> [AIM OF THE EXERCISE]
Copy the data exactly. Leave nothing out.
§
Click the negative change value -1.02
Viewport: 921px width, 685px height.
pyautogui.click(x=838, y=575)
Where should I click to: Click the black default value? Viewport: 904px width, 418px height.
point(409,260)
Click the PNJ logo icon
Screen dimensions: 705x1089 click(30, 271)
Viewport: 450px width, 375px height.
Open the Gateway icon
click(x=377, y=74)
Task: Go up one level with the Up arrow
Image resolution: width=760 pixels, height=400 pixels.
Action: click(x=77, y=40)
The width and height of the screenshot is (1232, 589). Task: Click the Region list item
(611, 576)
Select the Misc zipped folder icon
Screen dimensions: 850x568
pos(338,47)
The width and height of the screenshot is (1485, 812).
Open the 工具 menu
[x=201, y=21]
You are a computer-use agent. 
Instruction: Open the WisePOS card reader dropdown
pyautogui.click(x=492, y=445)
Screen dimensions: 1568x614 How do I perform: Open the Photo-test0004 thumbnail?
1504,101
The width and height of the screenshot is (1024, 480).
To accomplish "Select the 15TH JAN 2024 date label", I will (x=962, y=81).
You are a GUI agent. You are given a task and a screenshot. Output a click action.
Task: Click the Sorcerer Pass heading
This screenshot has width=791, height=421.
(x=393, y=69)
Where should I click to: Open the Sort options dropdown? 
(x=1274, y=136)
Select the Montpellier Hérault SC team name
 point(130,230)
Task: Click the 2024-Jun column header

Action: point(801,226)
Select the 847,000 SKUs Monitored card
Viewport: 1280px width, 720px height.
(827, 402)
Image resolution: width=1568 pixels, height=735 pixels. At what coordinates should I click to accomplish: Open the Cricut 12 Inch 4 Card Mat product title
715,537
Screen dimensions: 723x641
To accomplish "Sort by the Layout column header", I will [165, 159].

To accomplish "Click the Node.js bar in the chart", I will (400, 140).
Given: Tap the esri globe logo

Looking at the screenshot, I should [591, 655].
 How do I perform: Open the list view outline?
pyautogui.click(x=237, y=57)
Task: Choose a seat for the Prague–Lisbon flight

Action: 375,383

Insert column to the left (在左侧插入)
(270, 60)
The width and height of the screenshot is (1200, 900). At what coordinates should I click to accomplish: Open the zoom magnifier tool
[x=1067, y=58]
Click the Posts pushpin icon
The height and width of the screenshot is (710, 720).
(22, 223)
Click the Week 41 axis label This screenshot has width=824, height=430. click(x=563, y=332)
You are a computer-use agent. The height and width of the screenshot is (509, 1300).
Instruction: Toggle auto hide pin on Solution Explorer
§
> [FINISHED TASK]
Click the negative change value -1.02
Viewport: 921px width, 685px height.
pyautogui.click(x=838, y=575)
Where should I click to: Click the black default value? Viewport: 904px width, 418px height.
point(409,260)
Click the PNJ logo icon
Screen dimensions: 705x1089 click(30, 271)
Viewport: 450px width, 375px height.
Open the Gateway icon
click(x=377, y=74)
Task: Go up one level with the Up arrow
Image resolution: width=760 pixels, height=400 pixels.
Action: click(x=77, y=40)
The width and height of the screenshot is (1232, 589). Task: Click the Region list item
(611, 576)
Select the Misc zipped folder icon
Screen dimensions: 850x568
pos(338,47)
The width and height of the screenshot is (1485, 812).
Open the 工具 menu
[x=201, y=21]
You are a computer-use agent. 
Instruction: Open the WisePOS card reader dropdown
pyautogui.click(x=492, y=445)
Screen dimensions: 1568x614 How do I perform: Open the Photo-test0004 thumbnail?
1504,101
The width and height of the screenshot is (1024, 480).
To accomplish "Select the 15TH JAN 2024 date label", I will (x=962, y=81).
You are a GUI agent. You are given a task and a screenshot. Output a click action.
Task: Click the Sorcerer Pass heading
This screenshot has width=791, height=421.
(x=393, y=69)
Where should I click to: Open the Sort options dropdown? 
(x=1274, y=136)
Select the Montpellier Hérault SC team name
 point(130,230)
Task: Click the 2024-Jun column header

Action: point(801,226)
Select the 847,000 SKUs Monitored card
Viewport: 1280px width, 720px height.
(827, 402)
Image resolution: width=1568 pixels, height=735 pixels. At what coordinates should I click to accomplish: Open the Cricut 12 Inch 4 Card Mat product title
715,537
Screen dimensions: 723x641
To accomplish "Sort by the Layout column header", I will [165, 159].

To accomplish "Click the Node.js bar in the chart", I will (400, 140).
Given: Tap the esri globe logo

Looking at the screenshot, I should [591, 655].
 How do I perform: Open the list view outline?
pyautogui.click(x=237, y=57)
Task: Choose a seat for the Prague–Lisbon flight

Action: 375,383

Insert column to the left (在左侧插入)
(270, 60)
The width and height of the screenshot is (1200, 900). At what coordinates should I click to accomplish: Open the zoom magnifier tool
[x=1067, y=58]
Click the Posts pushpin icon
The height and width of the screenshot is (710, 720).
(22, 223)
Click the Week 41 axis label This screenshot has width=824, height=430. click(x=563, y=332)
You are a computer-use agent. The height and width of the screenshot is (509, 1300).
Instruction: Toggle auto hide pin on Solution Explorer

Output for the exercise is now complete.